• The data:
^^^^^^^^

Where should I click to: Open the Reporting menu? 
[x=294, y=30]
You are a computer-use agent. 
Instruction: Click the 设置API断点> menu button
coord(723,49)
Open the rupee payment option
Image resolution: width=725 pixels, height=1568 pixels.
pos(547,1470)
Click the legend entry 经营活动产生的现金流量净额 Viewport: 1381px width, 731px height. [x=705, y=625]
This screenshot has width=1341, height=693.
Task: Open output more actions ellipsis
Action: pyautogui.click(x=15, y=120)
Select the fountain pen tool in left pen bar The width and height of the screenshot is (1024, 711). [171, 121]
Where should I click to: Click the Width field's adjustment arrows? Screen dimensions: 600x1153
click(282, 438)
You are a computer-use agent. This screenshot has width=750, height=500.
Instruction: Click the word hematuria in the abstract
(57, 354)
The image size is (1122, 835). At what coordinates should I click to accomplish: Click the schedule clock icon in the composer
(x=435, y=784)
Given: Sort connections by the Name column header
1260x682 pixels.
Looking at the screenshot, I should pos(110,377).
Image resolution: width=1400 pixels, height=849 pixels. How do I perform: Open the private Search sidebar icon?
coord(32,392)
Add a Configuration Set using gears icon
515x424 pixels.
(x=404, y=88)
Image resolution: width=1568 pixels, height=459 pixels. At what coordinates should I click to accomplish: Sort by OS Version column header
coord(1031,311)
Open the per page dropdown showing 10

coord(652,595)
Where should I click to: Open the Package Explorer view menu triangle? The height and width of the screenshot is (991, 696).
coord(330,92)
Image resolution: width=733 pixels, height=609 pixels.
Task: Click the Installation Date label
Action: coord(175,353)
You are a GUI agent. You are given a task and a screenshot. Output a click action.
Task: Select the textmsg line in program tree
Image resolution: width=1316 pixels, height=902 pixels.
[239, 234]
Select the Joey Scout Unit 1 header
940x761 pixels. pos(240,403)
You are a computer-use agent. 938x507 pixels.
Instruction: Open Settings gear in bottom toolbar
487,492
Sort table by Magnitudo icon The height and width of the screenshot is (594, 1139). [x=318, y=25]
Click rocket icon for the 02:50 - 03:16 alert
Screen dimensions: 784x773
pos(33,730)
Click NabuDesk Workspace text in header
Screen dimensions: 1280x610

^^^^^^^^

• What to do: Give an exact copy of all the data shown above.

• Your solution:
Where should I click to: Open the Reporting menu? 
[x=294, y=30]
You are a computer-use agent. 
Instruction: Click the 设置API断点> menu button
coord(723,49)
Open the rupee payment option
Image resolution: width=725 pixels, height=1568 pixels.
pos(547,1470)
Click the legend entry 经营活动产生的现金流量净额 Viewport: 1381px width, 731px height. [x=705, y=625]
This screenshot has width=1341, height=693.
Task: Open output more actions ellipsis
Action: pyautogui.click(x=15, y=120)
Select the fountain pen tool in left pen bar The width and height of the screenshot is (1024, 711). [171, 121]
Where should I click to: Click the Width field's adjustment arrows? Screen dimensions: 600x1153
click(282, 438)
You are a computer-use agent. This screenshot has width=750, height=500.
Instruction: Click the word hematuria in the abstract
(57, 354)
The image size is (1122, 835). At what coordinates should I click to accomplish: Click the schedule clock icon in the composer
(x=435, y=784)
Given: Sort connections by the Name column header
1260x682 pixels.
Looking at the screenshot, I should pos(110,377).
Image resolution: width=1400 pixels, height=849 pixels. How do I perform: Open the private Search sidebar icon?
coord(32,392)
Add a Configuration Set using gears icon
515x424 pixels.
(x=404, y=88)
Image resolution: width=1568 pixels, height=459 pixels. At what coordinates should I click to accomplish: Sort by OS Version column header
coord(1031,311)
Open the per page dropdown showing 10

coord(652,595)
Where should I click to: Open the Package Explorer view menu triangle? The height and width of the screenshot is (991, 696).
coord(330,92)
Image resolution: width=733 pixels, height=609 pixels.
Task: Click the Installation Date label
Action: coord(175,353)
You are a GUI agent. You are given a task and a screenshot. Output a click action.
Task: Select the textmsg line in program tree
Image resolution: width=1316 pixels, height=902 pixels.
[239, 234]
Select the Joey Scout Unit 1 header
940x761 pixels. pos(240,403)
You are a computer-use agent. 938x507 pixels.
Instruction: Open Settings gear in bottom toolbar
487,492
Sort table by Magnitudo icon The height and width of the screenshot is (594, 1139). [x=318, y=25]
Click rocket icon for the 02:50 - 03:16 alert
Screen dimensions: 784x773
pos(33,730)
Click NabuDesk Workspace text in header
Screen dimensions: 1280x610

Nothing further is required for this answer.